Volvió con dos banderas y un gorro azulgranas, y tiempo después me confesó que en un momento quedó solo, alejado del grupo con el que comenzara la gira, en medio de una multitud que en las tribunas festejaba, rugía, se bamboleaba. Y él cayó en la cuenta que las gambas ya no lo sostendrían en una avalancha, ni siquiera en un apretujamiento, y por primera vez don José Larocca se sintió pequeño, él que había hecho de la fortaleza física una cosa tan natural, como cuando en cancha de Ñuls soliviantó del cogote a dos tipos que le pegaban con los palos del bombo a un tercero, todos hinchas del mismo club, dónde se vio… 

Y ya en el hogar donde se refugió contra su voluntad cuando nadie lo podía sostener, tuvo el privilegio de manejar el control del tele, pero entonces ese fútbol no le interesaba. Y fue así que le brotaron decenas de anécdotas deportivas de los cientos de partidos que vio, en época bravas, como cuando fue en un grupo de Baradero a ver un Boca – San Lorenzo, todos a la tribuna del xeneixe, tres simpatizantes del Cuervo, cinco de Boca. El partido salió 5 a 2 para el visitante, mi viejo y los otros dos gritaron los cinco goles, y no pasó nada con los boquenses, alguna puteada hacia los players propios, esos muertos, pero nada más.

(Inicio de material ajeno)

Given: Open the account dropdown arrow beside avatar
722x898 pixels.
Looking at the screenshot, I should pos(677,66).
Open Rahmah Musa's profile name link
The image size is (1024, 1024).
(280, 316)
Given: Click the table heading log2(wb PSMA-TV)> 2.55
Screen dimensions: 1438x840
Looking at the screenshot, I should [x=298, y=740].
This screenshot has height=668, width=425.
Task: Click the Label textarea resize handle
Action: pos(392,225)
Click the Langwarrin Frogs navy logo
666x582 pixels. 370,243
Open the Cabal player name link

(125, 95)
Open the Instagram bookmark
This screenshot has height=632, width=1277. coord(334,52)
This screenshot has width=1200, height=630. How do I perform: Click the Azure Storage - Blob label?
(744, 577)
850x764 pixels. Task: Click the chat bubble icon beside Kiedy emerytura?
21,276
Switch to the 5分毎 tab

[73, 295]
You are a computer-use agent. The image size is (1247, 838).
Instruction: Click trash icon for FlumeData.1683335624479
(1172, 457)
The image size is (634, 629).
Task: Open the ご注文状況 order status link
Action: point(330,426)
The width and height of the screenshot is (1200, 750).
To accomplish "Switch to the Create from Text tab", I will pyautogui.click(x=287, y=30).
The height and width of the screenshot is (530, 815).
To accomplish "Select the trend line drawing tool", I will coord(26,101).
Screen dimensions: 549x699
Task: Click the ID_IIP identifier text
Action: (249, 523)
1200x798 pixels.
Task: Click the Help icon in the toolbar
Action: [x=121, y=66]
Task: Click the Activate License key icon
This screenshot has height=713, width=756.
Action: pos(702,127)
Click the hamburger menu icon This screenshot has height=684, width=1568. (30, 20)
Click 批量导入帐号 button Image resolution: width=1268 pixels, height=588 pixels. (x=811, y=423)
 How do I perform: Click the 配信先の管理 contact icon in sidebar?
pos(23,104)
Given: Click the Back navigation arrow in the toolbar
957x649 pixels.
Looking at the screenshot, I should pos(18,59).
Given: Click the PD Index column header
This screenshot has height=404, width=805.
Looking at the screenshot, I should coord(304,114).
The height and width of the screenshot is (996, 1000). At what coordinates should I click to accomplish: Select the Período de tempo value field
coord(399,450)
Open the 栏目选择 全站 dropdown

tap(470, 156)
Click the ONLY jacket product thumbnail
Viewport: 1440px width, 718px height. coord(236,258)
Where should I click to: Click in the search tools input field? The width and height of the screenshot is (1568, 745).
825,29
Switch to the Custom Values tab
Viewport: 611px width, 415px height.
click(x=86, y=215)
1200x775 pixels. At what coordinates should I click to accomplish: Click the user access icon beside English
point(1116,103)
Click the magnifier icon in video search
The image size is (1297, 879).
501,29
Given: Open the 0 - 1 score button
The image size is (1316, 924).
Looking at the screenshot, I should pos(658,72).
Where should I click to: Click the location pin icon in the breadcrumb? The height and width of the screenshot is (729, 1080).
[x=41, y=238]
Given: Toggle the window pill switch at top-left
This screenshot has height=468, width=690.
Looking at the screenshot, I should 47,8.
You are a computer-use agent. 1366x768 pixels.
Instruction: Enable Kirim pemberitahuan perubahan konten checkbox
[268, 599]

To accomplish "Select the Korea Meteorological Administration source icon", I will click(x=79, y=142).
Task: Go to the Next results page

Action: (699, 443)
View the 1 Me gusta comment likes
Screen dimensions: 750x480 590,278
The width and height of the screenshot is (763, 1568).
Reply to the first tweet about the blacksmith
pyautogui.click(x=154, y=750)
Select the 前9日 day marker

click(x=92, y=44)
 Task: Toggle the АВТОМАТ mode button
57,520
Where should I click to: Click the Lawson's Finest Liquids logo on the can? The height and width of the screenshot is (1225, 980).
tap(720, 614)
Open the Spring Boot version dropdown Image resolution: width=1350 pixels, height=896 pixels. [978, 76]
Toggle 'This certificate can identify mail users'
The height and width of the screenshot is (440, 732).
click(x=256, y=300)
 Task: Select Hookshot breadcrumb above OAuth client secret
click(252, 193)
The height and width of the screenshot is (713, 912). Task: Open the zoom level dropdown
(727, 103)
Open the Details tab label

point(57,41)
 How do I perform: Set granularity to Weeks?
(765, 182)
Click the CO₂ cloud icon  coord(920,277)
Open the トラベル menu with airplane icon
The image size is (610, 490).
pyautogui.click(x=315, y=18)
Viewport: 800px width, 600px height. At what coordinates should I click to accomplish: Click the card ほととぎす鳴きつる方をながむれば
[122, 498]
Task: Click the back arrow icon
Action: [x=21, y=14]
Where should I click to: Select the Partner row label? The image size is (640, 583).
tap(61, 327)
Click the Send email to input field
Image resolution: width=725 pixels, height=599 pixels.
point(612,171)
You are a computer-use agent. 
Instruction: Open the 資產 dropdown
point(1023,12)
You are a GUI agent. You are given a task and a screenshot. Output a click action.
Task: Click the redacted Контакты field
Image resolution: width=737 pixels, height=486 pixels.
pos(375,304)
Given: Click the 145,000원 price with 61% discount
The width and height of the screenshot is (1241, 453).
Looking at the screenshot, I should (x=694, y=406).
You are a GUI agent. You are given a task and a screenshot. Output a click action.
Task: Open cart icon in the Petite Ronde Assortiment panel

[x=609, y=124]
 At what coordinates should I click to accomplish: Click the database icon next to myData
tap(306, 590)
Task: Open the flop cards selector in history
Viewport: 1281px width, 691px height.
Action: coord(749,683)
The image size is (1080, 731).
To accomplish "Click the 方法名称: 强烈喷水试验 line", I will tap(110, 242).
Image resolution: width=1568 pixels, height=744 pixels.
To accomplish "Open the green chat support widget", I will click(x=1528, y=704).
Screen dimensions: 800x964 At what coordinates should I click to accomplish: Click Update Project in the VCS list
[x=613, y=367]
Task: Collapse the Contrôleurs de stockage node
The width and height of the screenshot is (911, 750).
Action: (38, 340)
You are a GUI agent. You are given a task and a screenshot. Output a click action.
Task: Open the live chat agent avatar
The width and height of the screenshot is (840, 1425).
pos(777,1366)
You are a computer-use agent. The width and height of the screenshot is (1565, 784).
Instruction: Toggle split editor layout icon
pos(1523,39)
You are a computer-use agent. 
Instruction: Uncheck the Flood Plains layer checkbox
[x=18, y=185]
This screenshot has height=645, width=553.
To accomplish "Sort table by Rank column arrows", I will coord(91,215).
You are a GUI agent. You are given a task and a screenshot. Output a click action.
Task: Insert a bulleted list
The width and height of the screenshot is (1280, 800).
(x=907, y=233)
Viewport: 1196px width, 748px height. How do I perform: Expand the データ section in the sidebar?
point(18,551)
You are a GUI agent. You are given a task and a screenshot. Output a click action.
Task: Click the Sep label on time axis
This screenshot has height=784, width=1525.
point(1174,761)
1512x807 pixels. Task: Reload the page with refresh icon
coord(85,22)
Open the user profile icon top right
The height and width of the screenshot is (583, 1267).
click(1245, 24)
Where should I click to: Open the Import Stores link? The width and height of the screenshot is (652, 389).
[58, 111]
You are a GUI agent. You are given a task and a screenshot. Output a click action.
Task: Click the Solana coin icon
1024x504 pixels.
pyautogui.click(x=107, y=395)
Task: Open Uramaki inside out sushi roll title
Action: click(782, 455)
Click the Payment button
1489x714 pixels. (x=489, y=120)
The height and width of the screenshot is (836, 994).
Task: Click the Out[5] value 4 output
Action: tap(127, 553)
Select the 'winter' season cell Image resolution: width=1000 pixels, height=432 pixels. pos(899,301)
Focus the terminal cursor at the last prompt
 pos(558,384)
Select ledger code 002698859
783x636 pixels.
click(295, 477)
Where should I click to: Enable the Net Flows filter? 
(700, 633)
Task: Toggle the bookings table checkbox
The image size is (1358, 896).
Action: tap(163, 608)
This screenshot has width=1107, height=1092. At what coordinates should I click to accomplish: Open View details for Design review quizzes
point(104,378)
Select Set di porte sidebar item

O cuando en el 40 y pico se le ocurrió llevar a un sobrino hincha de Independiente a ver al Rojo a la cancha de Ñuls de Rosario, el día en que a la hinchada rojinegra se le ocurrió linchar al réferi, a quien ya tenían en hombros y presto a ser izado con la soga oportunamente colgada de una viga, hasta que un par de colimbas, de ésos que en aquel tiempo tenían entrada gratis a los estadios, salvaron al pobre tipo que ya estaba blanco como un papel y le debieron dar aire agitando una toalla. 

Dicen que el Negro Fontanarrosa dijo una vez que el fútbol no es cosa de vida o muerte, sino algo mucho más importante. Y prefiero creer que sí, que lo último que escuché en vida de mi papá fue que me preguntara sobre cómo le había ido a San Lorenzo, un día antes que se fuera sin dejarme llegar a tenerle la mano en ese momento peliagudo.